Melvin Jacobs, Justin Berns, Brian Linick and Mayor Merle Gordon Plant an Ohio Buckeye Tree
Mayor Merle Gorden Plants an Ohio Buckeye with Help from Beechie
The City of Beachwood held its annual Arbor Day Celebration on Friday, May 13, 2016. The event was held at the Beachwood Cemetery (Warrensville East Cemetery) at the urging of the Beachwood Historical Society. An Ohio Buckeye was planted to replace a tree planted by the Moreland Garden Club at the Cemetery in 1934 honoring the first settlers resting there.

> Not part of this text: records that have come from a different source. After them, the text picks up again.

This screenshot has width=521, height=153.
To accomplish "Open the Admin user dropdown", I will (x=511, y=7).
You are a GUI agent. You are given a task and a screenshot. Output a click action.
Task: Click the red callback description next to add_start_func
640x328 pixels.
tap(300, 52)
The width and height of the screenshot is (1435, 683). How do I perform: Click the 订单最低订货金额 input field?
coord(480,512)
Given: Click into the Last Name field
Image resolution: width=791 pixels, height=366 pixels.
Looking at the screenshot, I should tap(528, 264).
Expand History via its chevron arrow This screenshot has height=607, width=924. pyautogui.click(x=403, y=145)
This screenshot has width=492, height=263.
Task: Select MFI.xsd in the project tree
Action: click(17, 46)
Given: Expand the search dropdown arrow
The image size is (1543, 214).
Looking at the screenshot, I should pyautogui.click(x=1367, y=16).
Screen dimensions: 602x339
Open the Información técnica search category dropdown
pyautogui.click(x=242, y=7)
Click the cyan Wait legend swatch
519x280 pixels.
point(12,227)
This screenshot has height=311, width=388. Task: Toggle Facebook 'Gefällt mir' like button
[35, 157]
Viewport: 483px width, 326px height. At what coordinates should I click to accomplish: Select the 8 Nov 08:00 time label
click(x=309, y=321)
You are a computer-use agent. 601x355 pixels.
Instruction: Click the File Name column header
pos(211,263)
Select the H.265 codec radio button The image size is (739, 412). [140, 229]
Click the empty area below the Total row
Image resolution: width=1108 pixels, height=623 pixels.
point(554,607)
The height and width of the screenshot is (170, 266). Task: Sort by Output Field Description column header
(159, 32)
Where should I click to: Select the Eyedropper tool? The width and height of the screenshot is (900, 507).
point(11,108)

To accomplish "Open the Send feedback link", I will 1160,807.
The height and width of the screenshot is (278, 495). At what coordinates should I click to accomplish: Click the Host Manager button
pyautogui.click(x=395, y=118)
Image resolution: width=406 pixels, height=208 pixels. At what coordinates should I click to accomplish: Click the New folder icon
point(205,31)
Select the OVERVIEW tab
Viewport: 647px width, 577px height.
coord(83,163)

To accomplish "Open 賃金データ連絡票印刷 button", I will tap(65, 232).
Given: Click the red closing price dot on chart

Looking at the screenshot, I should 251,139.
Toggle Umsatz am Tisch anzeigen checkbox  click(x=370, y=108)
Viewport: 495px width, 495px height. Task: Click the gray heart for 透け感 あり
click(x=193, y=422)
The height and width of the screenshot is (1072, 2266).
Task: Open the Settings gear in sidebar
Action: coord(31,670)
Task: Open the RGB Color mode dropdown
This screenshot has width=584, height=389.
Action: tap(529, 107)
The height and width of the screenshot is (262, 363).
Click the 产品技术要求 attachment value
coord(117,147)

What to do about Fallen Trees
If a tree has fallen on your property please contact a tree service company of your choice. See the City's ordinance regarding dead or damaged trees on private property.
If a tree has fallen on City property, i.e. your tree lawn please call the Service Department at 216-292-1922.
Did you know that trees provide many services beyond the beauty and curb appeal they lend to streets and properties?
One of the most important benefits of trees is the ability to capture and hold storm water. This leads to a reduction in the volume of water rushing through gutters and pipes following a storm. The result is less investment in expensive infrastructure (storm sewers) and cleaner water when the runoff reaches rivers and lakes.
Polluted urban storm water runoff (non-point source pollution) washes chemicals (oil, gasoline, road salts, fertilizers and other lawn chemicals) from hard surfaces, such as roadways and parking lots, into streams, wetlands, rivers and lakes.
Drinking water, aquatic life and the health of our entire ecosystem can be adversely affected by this process.
Trees act as mini-reservoirs, controlling runoff at the source. Trees reduce runoff by:
Intercepting and holding rain on leaves, branches and bark.
Increasing infiltration and storage of rainfall before it strikes the soil.
Tree roots hold the soil in place and prevent sediment (another major component of non-point source pollution) from entering lakes and streams.